Pero ha de apuntarse que el cisma no se consumó, afortunadamente, pues la Iglesia de Nueva Granada pasaba por momentos delicados: de las cinco diócesis que componían aquella provincia eclesiástica, estaban vacantes Antioquía y Popayán; en 1812 fue expulsado el obispo de Cartagena, al año siguiente moría el de Santa Marta, y el metropolitano, alejado de su sede. Por eso fue grande el peligro de que aquellas Iglesias, aisladas, se desentendieran de la Santa Sede. La Iglesia en Indias nació y vivió bajo la tutela de los reyes; aquella cristiandad no se comunicaba directamente con Roma, sino a través de Madrid; y así se entiende que aquella junta cometiera tan craso error, y que parte del clero vacilara y se dejara engañar; y se comprende así que los movimientos de emancipación produjeran gran desquiciamiento en las estructuras eclesiales.

Pero el cisma quedó sofocado en su origen, a lo que contribuyeron varias circunstancias: la acción inteligente de los gobernadores del obispado, la buena disposición de Rosillo, la intervención del arzobispo de Caracas, Coll y Prat, combatiendo el desafuero y los principios en que se apoyaba, sin olvidar el espíritu católico del clero y aun de las autoridades de Colombia.

Cabe, pues, preguntar cómo pudo aparecer este brote cismático, pero no hay respuesta unánime.

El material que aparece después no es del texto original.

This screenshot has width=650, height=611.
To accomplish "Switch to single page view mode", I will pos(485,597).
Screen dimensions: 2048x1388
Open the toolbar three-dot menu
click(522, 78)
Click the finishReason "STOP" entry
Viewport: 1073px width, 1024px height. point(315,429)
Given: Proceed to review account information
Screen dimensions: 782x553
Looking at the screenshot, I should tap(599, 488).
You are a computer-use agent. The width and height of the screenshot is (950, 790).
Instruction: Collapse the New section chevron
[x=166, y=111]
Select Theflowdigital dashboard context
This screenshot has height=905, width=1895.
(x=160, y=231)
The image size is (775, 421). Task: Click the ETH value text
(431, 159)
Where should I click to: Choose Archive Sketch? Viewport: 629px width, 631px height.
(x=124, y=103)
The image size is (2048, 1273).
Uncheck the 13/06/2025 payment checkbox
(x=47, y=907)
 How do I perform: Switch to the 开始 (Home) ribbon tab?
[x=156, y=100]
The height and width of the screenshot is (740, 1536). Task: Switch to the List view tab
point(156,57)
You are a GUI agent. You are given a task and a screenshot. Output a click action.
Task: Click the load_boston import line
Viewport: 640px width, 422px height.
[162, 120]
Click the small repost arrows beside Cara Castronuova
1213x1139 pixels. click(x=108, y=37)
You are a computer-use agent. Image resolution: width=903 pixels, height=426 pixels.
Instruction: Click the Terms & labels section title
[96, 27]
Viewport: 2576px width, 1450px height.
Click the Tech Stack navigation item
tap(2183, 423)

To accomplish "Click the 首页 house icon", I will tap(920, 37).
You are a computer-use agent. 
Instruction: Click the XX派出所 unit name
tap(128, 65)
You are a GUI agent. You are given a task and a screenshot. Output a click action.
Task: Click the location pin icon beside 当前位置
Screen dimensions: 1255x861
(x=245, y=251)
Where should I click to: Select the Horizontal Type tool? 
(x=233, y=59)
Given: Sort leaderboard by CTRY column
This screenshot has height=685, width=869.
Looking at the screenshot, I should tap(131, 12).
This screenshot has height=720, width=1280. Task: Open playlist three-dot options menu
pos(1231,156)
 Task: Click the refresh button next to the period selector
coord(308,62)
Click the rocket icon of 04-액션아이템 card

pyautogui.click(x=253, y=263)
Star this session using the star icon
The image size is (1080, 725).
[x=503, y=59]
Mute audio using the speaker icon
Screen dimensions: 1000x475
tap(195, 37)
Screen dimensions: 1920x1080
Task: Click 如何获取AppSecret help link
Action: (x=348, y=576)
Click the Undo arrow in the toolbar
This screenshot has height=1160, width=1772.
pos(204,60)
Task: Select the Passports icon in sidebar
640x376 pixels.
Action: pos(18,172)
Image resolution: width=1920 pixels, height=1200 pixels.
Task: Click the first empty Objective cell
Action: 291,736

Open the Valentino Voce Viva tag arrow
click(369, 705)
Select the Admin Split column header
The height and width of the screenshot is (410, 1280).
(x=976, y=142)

Groot, cercano a los hechos, piensa en el espíritu regalista de Llorente, que inspiró el libro de Frutos Joaquín Gutiérrez sobre la erección de obispados; y no da importancia a las ideas antirromanas de Miranda y de la Revolución francesa. Quizá sí influyeron, y en no pequeña medida, por esta razón: cuando Coll y Prat combatió el cisma, recurrió a dos documentos pontificios bien significativos, el breve Quod aliquantulum (1791) que condena la constitución civil del clero y las Letras monitoriales de Pío VI, dirigidas también al clero francés. La Constitución, síntesis de doctrinas galicanas, dice: el cuerpo electoral del departamento elegirá a los obispos, y el de distrito, a los párrocos. Por su parte, Miranda da reflejo de estas ideas en el esbozo de Constitución que elaboró en 1808, cuando dice: “La jerarquía del clero americano la determinará un concilio provincial que se convocará al efecto”.

Poco a poco aquel brote cismático se fue olvidando.

Rosillo se reintegró a su metropolitana, y el Socorro, a la obediencia de su obispo. Quedan el recuerdo y los documentos, que bien merecen la atención del historiador.

 

Bibl.: H. Rodríguez Plata, Andrés María Rosillo y Meruelo, Bogotá, 1944; J. M. Groot, Historia eclesiástica y civil de Nueva Granada, Bogotá, Ministerio de Educación Nacional, 1953; P. de Leturia, Relaciones entre la Santa Sede e Hispanoamérica 1493-1835, Roma-Caracas, Universitas Gregoriana- Sociedad de Bolivarianas de Venezuela, 1959; J. Restrepo Posada, La Archidiócesis de Bogotá: datos biográficos de sus prelados, Bogotá, Lumen Christi, 1961; R. Vargas Ugarte, El episcopado en los tiempos de la emancipación americana, Buenos Aires, Huarpes, 1962; H. Rodríguez Plata, La antigua provincia del Socorro y la independencia, Bogotá, Editorial Bogotá, 1963; P. Castañeda Delgado, “El ‘cisma’ del Socorro y sus protagonistas”, en VV. AA., Homenaje al Dr. Muro Orejón, Sevilla, Universidad, 1979, págs. 259-279.